**요구 사항**
"Image resolution: width=794" 문구가 들어 있는 줄부터 "[x=375, y=77]" 문구가 들어 있는 줄까지(양 끝 포함)의 행만 두 열짜리 CSV로 변환하세요. 열 이름은 입력과 출력으로 하고, 행 하나마다 텍스트와 그 답을 각각 큰따옴표로 묶은 한 필드에 넣되 줄바꿈은 공백으로 바꾸세요.

╭─ 행 목록

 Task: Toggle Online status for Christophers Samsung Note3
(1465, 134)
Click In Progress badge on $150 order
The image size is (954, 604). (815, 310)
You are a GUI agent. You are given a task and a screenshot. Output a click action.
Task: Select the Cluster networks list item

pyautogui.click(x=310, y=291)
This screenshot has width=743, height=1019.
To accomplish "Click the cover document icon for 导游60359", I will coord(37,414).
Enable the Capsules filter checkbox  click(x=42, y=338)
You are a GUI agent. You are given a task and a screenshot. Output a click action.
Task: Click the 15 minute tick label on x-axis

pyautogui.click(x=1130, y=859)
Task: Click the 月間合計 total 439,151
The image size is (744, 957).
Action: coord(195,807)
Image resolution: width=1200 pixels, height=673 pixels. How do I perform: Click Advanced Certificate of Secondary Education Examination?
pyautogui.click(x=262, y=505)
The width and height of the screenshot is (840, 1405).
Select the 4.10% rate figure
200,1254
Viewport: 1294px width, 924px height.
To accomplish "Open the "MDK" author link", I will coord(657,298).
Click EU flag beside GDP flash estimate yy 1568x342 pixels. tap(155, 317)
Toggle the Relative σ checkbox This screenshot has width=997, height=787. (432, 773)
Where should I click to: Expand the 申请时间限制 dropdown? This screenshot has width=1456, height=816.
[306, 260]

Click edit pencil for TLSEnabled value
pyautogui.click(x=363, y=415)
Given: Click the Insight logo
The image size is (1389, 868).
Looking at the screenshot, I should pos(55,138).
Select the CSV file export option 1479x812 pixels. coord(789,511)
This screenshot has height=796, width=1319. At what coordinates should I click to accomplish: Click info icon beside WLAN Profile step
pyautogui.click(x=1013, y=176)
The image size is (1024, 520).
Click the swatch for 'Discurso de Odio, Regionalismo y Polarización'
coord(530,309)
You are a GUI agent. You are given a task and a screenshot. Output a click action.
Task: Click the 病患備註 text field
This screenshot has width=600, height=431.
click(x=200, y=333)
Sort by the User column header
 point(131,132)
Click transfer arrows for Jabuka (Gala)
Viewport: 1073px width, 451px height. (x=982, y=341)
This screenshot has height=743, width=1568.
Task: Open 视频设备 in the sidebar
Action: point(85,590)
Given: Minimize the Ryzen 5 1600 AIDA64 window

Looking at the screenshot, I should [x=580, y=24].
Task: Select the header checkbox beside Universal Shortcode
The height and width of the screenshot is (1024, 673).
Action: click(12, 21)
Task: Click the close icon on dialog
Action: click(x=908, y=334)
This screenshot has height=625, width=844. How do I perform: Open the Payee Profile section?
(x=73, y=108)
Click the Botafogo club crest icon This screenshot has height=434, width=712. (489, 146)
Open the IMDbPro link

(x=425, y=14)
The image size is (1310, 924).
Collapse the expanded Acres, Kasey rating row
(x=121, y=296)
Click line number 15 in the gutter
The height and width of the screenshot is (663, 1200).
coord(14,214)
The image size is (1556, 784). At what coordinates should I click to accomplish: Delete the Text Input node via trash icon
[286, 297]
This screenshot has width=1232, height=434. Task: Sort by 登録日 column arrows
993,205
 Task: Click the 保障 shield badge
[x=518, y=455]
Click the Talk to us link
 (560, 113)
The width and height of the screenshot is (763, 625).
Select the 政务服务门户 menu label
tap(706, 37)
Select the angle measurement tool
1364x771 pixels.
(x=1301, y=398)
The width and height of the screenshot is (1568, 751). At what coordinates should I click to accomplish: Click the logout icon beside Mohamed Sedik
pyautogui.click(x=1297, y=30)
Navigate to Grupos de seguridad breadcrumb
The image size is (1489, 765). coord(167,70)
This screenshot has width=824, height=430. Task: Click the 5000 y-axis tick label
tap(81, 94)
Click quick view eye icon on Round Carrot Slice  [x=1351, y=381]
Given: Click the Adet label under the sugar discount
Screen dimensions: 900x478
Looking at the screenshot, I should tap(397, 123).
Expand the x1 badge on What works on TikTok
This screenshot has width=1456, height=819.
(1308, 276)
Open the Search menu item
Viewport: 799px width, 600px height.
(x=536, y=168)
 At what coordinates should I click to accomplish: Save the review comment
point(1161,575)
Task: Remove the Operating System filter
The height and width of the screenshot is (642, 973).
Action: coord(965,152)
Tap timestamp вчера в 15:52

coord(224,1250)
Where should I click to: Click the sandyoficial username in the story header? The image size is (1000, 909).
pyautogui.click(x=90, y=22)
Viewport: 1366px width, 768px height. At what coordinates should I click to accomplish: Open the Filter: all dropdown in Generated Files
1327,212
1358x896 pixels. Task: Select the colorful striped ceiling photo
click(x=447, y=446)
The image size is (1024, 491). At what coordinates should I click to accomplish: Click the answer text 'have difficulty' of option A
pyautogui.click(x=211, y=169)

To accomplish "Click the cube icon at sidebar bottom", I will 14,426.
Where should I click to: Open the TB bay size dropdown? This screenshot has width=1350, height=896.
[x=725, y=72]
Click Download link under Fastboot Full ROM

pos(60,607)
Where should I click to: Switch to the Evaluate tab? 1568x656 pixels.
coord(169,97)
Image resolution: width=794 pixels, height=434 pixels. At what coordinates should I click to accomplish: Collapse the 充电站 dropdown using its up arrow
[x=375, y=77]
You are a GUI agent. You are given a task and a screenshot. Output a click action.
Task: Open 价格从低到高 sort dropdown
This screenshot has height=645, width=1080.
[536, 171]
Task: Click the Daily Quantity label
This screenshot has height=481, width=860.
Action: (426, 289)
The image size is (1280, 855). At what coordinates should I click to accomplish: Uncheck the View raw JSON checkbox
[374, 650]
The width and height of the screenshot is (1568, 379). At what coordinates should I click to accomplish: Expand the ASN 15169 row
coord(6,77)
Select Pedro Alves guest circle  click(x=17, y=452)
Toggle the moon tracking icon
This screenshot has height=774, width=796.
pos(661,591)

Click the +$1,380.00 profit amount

╰─

**완료된 작업**
입력,출력
"Image resolution: width=794 pixels, height=434 pixels. At what coordinates should I click to accomplish: Collapse the 充电站 dropdown using its up arrow","[x=375, y=77]"